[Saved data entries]
------------
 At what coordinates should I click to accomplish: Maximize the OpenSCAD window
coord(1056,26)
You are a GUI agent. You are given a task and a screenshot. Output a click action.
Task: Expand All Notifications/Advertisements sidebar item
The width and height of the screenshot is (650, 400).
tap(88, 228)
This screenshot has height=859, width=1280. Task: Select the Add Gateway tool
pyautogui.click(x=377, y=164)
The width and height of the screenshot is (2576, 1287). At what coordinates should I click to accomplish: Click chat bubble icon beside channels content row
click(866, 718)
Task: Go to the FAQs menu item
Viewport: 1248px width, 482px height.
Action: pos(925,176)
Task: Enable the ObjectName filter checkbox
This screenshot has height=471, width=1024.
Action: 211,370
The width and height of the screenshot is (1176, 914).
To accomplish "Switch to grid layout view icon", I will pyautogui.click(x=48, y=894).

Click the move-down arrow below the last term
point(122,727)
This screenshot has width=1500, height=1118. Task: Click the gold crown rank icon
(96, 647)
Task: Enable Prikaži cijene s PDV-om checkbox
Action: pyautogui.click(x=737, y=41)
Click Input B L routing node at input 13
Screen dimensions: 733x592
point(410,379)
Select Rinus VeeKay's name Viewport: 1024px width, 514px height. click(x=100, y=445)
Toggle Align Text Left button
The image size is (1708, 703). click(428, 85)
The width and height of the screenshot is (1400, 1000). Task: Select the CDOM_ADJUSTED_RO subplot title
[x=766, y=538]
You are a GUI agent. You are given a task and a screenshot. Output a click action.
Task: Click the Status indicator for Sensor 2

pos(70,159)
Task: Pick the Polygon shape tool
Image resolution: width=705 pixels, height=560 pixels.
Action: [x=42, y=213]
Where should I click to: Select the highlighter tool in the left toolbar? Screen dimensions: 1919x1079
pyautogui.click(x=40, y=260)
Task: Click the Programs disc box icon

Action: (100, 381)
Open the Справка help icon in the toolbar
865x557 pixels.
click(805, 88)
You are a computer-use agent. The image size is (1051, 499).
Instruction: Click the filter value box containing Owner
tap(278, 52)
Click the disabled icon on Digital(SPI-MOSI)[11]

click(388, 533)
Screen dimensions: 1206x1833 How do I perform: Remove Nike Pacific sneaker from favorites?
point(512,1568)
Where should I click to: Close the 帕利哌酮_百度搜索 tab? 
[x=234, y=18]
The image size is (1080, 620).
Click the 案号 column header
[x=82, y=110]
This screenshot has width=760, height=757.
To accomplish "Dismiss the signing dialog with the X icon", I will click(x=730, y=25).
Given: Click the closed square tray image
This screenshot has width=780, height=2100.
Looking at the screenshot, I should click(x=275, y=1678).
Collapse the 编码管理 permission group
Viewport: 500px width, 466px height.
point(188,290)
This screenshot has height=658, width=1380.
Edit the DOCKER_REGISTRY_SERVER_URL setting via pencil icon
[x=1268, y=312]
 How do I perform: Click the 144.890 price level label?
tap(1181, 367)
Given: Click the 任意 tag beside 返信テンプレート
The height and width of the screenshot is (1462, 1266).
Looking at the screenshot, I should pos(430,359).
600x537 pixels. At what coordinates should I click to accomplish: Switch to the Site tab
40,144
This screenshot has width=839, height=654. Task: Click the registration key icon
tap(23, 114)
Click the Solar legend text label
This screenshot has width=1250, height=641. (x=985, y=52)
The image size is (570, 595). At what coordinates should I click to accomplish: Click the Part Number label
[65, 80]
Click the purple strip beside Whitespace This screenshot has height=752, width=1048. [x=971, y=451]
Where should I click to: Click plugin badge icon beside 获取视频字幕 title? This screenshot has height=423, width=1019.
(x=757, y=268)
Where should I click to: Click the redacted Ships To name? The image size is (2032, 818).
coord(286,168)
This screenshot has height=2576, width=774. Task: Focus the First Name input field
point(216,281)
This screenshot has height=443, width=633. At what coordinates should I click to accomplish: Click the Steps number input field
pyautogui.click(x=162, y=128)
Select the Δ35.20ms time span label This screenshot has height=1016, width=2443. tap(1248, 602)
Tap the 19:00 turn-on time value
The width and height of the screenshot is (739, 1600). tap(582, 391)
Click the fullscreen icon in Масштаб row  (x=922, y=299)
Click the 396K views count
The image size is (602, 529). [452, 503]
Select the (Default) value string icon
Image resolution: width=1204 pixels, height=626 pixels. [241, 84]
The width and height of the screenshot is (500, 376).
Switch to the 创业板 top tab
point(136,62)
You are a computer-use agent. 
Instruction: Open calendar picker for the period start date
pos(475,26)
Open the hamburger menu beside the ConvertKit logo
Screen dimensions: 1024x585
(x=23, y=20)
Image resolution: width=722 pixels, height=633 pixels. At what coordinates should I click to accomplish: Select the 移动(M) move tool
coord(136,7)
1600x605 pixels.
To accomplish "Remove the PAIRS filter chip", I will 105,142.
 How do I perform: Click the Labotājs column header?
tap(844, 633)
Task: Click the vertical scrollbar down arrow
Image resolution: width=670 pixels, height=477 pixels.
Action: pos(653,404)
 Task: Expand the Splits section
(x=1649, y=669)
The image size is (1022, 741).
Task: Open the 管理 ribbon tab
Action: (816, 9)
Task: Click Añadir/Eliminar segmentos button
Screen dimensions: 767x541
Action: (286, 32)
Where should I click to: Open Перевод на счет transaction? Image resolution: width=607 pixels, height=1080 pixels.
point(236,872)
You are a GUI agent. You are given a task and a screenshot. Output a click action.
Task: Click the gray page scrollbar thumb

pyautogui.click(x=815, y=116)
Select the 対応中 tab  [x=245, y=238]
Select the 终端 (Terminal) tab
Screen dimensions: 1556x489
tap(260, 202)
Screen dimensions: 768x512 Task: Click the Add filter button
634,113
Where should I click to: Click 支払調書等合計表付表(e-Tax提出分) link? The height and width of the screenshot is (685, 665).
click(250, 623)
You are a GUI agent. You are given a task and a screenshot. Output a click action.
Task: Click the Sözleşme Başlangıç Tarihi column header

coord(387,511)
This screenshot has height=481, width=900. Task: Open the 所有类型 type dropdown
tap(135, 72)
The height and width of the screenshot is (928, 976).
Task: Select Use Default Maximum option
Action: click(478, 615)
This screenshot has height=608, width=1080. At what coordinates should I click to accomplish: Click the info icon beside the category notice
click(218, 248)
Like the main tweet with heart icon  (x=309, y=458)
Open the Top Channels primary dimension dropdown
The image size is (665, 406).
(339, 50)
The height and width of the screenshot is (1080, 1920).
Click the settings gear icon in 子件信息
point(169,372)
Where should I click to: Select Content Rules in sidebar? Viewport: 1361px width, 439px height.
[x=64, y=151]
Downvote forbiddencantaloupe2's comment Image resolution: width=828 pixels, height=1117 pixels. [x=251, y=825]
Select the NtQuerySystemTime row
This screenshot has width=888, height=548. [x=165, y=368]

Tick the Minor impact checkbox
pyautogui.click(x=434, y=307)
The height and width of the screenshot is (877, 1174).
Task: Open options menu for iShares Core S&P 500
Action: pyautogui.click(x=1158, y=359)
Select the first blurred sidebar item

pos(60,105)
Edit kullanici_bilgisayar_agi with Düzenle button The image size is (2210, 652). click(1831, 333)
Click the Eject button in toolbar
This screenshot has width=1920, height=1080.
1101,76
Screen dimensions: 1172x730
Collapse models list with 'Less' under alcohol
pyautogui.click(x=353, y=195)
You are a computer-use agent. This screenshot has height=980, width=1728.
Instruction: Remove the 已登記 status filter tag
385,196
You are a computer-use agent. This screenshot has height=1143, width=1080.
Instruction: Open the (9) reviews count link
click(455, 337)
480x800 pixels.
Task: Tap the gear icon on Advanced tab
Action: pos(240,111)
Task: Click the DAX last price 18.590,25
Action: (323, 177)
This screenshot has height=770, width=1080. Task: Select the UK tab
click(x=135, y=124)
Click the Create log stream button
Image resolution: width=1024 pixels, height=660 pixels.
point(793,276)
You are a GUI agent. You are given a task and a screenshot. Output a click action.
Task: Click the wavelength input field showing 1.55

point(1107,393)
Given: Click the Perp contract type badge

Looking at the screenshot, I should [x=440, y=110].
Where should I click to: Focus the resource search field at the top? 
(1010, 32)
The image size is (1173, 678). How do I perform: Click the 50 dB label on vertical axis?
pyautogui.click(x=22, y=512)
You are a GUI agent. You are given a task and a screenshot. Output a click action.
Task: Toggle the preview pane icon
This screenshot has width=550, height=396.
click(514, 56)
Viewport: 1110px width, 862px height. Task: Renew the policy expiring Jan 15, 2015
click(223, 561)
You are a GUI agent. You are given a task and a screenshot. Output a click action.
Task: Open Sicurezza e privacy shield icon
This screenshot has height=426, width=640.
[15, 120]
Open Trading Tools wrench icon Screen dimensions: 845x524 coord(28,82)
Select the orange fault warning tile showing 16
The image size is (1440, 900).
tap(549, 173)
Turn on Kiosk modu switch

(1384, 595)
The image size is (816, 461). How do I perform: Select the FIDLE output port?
------------
An exact copy of the lines above, from the one containing "Task: Go to the FAQs menu item" down to the one containing "You are a computer-use agent. The" and including both, is the whole answer; retype it and nothing else.

Task: Go to the FAQs menu item
Viewport: 1248px width, 482px height.
Action: pos(925,176)
Task: Enable the ObjectName filter checkbox
This screenshot has height=471, width=1024.
Action: 211,370
The width and height of the screenshot is (1176, 914).
To accomplish "Switch to grid layout view icon", I will pyautogui.click(x=48, y=894).

Click the move-down arrow below the last term
point(122,727)
This screenshot has width=1500, height=1118. Task: Click the gold crown rank icon
(96, 647)
Task: Enable Prikaži cijene s PDV-om checkbox
Action: pyautogui.click(x=737, y=41)
Click Input B L routing node at input 13
Screen dimensions: 733x592
point(410,379)
Select Rinus VeeKay's name Viewport: 1024px width, 514px height. click(x=100, y=445)
Toggle Align Text Left button
The image size is (1708, 703). click(428, 85)
The width and height of the screenshot is (1400, 1000). Task: Select the CDOM_ADJUSTED_RO subplot title
[x=766, y=538]
You are a GUI agent. You are given a task and a screenshot. Output a click action.
Task: Click the Status indicator for Sensor 2

pos(70,159)
Task: Pick the Polygon shape tool
Image resolution: width=705 pixels, height=560 pixels.
Action: [x=42, y=213]
Where should I click to: Select the highlighter tool in the left toolbar? Screen dimensions: 1919x1079
pyautogui.click(x=40, y=260)
Task: Click the Programs disc box icon

Action: (100, 381)
Open the Справка help icon in the toolbar
865x557 pixels.
click(805, 88)
You are a computer-use agent. The image size is (1051, 499).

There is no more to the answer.